== Provided records ==

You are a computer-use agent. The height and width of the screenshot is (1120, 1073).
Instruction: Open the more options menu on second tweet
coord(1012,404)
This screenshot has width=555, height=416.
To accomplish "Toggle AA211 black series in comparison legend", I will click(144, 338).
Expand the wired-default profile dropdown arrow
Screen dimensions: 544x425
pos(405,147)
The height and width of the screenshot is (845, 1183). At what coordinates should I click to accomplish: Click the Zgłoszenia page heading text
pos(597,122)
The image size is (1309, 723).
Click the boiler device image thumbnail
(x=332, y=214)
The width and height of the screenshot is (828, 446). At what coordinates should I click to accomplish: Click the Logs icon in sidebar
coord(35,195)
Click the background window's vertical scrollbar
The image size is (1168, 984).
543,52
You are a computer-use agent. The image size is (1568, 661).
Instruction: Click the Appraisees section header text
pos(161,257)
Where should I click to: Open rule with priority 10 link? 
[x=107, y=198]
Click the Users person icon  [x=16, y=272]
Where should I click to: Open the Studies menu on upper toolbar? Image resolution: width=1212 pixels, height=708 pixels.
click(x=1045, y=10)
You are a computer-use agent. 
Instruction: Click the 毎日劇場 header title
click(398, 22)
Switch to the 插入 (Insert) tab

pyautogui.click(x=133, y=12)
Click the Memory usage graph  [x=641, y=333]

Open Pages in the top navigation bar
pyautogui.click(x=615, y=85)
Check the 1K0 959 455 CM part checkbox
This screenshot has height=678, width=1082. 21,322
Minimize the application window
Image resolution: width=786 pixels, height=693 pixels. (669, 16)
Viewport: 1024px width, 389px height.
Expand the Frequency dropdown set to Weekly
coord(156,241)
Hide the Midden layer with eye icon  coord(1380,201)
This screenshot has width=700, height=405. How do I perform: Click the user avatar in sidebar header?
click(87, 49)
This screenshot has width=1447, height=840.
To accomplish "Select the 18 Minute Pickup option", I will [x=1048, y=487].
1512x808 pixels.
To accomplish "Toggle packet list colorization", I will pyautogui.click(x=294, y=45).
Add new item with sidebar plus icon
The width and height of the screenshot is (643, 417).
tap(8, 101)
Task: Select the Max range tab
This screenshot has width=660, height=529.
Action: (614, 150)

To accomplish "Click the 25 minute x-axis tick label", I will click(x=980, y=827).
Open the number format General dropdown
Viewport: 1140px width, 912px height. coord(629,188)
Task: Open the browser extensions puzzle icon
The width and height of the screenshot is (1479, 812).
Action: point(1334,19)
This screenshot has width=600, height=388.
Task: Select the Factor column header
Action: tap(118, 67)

===

◆ **Work item**
Going back over the entries above, copy word for word every line from the one that has "This screenshot has width=555, height=416." on through the one that has "The image size is (1309, 723).".

◆ **Response area**
This screenshot has width=555, height=416.
To accomplish "Toggle AA211 black series in comparison legend", I will click(144, 338).
Expand the wired-default profile dropdown arrow
Screen dimensions: 544x425
pos(405,147)
The height and width of the screenshot is (845, 1183). At what coordinates should I click to accomplish: Click the Zgłoszenia page heading text
pos(597,122)
The image size is (1309, 723).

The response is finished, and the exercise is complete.